How would you respond to someone playing Boss Cards against you? You would find ways to avoid your boss. Try to transfer departments. Or, finally, you would quit.
At work, we know we must function relationally when we manage others. We trust employees and empower them work using their minds and will. That means we show respect, give responsibility and authority, allow them to make decisions, and give direction sparingly. In doing so, we build trust and relationship with employees.
Then, when the day comes that we must play a Boss Card, we play it in the context of mutual respect and relationship. They may not like it, but they will accept it.
How To Parent Teenagers Without Using The Card
With our teens many parents have a very positional mindset: I’m the parent, you’re the child.

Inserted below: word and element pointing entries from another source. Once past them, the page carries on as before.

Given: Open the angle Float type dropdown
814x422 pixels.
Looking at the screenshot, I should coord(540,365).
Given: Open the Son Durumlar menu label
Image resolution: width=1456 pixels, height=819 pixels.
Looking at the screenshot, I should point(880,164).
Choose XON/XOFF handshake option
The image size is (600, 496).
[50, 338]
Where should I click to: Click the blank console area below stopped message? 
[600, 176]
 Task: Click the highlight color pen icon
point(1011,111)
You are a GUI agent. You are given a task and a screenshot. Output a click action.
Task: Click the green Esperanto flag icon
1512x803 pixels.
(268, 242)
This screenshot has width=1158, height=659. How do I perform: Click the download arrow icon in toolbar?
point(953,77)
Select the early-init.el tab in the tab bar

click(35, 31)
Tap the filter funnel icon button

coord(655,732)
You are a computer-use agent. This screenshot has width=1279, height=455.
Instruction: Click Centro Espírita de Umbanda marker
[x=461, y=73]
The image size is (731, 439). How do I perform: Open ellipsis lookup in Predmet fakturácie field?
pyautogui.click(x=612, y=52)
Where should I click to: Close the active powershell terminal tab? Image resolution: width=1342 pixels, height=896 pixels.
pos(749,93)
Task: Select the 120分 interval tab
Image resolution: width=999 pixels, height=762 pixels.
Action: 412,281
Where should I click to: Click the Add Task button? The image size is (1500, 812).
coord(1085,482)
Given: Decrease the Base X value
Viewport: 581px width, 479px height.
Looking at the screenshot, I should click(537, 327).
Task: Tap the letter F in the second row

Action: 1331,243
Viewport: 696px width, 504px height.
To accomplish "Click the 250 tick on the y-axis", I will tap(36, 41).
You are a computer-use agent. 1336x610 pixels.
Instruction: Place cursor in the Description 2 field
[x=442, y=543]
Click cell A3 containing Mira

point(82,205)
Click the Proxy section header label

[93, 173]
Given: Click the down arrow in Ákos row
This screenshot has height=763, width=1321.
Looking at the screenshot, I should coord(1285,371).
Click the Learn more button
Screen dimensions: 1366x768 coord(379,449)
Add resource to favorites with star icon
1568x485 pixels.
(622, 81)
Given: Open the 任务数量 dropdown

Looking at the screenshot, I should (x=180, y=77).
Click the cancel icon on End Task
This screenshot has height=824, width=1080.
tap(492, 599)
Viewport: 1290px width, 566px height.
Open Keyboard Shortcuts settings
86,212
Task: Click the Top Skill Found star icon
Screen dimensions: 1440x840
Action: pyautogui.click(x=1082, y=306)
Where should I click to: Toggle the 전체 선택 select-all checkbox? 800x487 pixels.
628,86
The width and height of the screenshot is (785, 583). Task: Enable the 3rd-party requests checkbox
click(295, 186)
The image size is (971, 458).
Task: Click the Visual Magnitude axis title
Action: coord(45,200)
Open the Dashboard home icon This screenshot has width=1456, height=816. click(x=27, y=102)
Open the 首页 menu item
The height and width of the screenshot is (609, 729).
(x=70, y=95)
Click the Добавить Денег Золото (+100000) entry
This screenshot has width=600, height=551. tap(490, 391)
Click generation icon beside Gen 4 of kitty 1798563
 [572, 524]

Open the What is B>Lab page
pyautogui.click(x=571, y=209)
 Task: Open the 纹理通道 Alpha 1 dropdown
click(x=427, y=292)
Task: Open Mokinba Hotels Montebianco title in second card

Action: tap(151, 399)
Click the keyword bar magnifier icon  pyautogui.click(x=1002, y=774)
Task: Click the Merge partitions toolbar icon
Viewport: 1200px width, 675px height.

As our children grow into teenager years and beyond, we must adjust our parenting style. We need to communicate more and in new ways. It’s difficult because we are changing our long-established habits. Here are my top 5 tips:
- Talk less. Listen more. I think of what Carl Rogers wrote, “Man’s inability to communicate is a result of his failure to listen effectively.” My tendency when not communicating well with my teen is to say it again, in more detail, then louder.
- Ask questions. Teens are reluctant to engage with our questions mainly because they think answering them will somehow lead to an unfavorable conclusion. Don’t manipulate with questions. Engage with genuine curiosity to understand them, not to know every detail. Remember, they may not understand themselves nor wish to share with you.
- Show respect. Yes, this is for us parents. We need to show respect to our teens. I remember mocking my 13 year-old daughter’s favorite boy band. One day we got in the car and my jazz station began playing. She pushed the button to change the station and said, “turn that crap off” – directly quoting what I had said about her music a dozen times. Ouch! I learned that I can disagree, but I need to show respect in the way I talk about the things my teens are interested in, their friends, and how they look.
- Be patient. Love is patient and kind. Your teen won’t be, but you must be. We feel badly for the difficult things our teen experiences, but then are rejected by them if we try to help. Teens can batter a parent’s self-esteem if we let them. Be patient, which means: respond graciously, suck it up, and get over it. Sure, we shouldn’t allow our teens to walk all over us. I’m talking about modeling grace and truth. With teens we can easily forget the grace in our irritation and focus only on the truth.
- Build relationship. When our children were young, they were happy to be with us. They related to you as Mom or Dad. Teens are transitioning how they relate to you. We need to intentionally build relationship with them in new ways. They are often reluctant. And we are confused about how to do it. Go with their interests and don’t feel slighted that you get all the left-over time slots in their busy schedule.
By doing these things, my need to play a Parent Card has dropped exponentially. Often we reach some mutual agreement. With me flexing because I understand them better, as well as them adjusting to me.
When I have played the Parent Card, it comes after listening and understand their point of view and explaining my own. They are not happy about it, but our relationship continues to grow and evolve in new ways. I think we’ve all matured.